To assess the impact of FISP on disease prevalence, we surveyed 16,000 trees that were sampled from the same enumeration areas as the household survey in the epidemic zones. We first identified the land area within the matched EAs that had tree cover, based on the 2008 aerial photography data. Within these areas, we randomly sampled 400 grids, each 100 by 100 meters, and within each grid we drew a sample of 40 trees in four clusters. For each tree in the grid, the tree enumerators visually inspected whether the tree was healthy; had only CLYD (and not beetle infestation); had beetle infestation only; or had CLYD and beetle infestation. The enumerators assessed beetle infestation also because CLYD is closely associated with increase in beetle infestation since dead trees - dead because of CLYD - can become a breeding ground for beetles.
To answer the question on FISP's impact on disease spread, however, we could not apply this method because that requires time series information on disease spread before, during, and after FISP. We conducted the analysis on two pairs of treatment and comparison areas for which we could find satellite data to estimate the prevalence of healthy trees between 2008 and 2014.

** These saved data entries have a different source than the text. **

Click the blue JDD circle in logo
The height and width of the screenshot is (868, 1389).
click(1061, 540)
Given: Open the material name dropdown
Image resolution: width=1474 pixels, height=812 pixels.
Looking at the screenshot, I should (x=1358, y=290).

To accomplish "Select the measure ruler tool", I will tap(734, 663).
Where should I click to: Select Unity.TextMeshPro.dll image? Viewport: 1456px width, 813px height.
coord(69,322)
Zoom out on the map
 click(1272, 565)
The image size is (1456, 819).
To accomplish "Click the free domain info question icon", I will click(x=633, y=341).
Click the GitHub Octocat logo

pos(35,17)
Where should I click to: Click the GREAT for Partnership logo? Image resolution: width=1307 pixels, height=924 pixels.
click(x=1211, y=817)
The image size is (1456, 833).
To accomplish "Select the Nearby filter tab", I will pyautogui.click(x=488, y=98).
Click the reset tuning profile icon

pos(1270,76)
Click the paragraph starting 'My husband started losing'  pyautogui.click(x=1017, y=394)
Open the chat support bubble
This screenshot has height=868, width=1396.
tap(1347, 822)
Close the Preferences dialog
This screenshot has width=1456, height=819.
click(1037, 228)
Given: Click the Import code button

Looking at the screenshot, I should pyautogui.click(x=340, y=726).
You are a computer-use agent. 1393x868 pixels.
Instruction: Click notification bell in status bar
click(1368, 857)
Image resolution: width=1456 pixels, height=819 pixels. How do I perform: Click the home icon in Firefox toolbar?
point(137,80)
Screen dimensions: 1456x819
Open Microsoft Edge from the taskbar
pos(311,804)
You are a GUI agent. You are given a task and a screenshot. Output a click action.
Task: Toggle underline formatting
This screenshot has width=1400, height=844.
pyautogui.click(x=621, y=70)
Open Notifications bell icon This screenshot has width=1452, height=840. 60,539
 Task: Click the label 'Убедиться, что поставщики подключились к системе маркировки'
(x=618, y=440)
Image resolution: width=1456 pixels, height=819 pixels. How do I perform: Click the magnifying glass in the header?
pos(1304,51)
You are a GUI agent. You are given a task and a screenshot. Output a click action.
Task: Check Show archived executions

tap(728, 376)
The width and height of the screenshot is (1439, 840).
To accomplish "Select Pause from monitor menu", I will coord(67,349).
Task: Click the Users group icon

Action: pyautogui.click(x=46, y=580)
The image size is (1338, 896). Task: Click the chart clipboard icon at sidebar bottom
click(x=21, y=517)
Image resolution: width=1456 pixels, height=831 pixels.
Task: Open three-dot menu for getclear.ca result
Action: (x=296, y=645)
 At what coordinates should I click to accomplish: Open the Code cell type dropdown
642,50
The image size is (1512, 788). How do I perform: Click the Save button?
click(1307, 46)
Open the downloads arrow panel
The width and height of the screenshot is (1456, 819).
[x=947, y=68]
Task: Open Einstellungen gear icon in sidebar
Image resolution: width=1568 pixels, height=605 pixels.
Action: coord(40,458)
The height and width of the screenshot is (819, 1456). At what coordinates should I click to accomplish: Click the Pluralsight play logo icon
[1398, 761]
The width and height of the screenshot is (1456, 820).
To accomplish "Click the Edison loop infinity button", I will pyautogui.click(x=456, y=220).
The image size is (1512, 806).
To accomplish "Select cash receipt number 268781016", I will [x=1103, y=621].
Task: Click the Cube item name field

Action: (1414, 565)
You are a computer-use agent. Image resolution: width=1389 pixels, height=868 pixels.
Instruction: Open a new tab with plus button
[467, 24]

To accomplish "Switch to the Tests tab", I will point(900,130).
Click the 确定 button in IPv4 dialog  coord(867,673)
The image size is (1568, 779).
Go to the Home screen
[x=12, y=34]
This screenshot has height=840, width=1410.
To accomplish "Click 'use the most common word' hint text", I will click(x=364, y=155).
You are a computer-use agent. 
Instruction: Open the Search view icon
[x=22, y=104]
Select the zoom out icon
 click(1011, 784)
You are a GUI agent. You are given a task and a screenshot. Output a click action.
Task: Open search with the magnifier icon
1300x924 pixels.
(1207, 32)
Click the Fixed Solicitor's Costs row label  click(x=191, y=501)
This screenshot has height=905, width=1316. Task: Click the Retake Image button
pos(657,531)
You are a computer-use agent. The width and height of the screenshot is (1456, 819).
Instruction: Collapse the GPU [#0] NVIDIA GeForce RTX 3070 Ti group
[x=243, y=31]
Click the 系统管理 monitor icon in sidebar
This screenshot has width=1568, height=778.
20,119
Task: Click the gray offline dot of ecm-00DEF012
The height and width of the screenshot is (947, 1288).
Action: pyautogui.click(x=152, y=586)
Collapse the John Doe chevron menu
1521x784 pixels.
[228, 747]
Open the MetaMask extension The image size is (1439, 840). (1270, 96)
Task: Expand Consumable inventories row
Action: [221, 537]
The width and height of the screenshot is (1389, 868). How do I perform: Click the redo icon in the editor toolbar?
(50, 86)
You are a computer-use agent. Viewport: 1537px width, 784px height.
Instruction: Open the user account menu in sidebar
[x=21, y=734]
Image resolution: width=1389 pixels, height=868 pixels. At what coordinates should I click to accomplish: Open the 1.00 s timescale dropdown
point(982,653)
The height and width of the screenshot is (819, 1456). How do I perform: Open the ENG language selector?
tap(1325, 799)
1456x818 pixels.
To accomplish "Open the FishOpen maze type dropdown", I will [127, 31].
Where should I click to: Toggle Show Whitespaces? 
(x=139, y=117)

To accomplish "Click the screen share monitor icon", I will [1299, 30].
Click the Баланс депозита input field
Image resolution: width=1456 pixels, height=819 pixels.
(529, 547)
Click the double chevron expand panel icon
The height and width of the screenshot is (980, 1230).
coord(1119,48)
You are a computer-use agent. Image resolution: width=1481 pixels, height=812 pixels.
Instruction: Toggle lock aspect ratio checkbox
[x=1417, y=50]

Evaluation of the Endemic Zone Program: In the endemic zones, which were entirely east of the phytosanitary barrier, the evaluation used a non-experimental method for selecting untreated geographic areas that, at baseline, were very similar to the treated areas. We matched pairs of treatment and comparison enumeration areas on baseline disease prevalence and distance from coast. The results of our matching and comparison of their self-reported pre-intervention characteristics suggest that the two groups are comparable and did not require any re-weighting to “look similar.”
In the endemic zone, we surveyed 720 households in 80 EAs across all districts. Of the 720 households surveyed, 561 observations were usable. In addition to information gathered for the epidemic zone farmers, for endemic zone farmers we also gathered information on their adoption, production, and sale of crops promoted by FISP.
Other Questions: To answer other questions, including the assessment of the BDF activity, the R&D activity, and the adaptation and adherence of FISP implementation to project goals, we conducted a desktop review of the literature. In addition, for the BDF activities and assessment of FISP's adaptation and adherence to project goals, we conducted interviews with key stakeholders, and focus group discussions and interviews with farmers and grant recipients.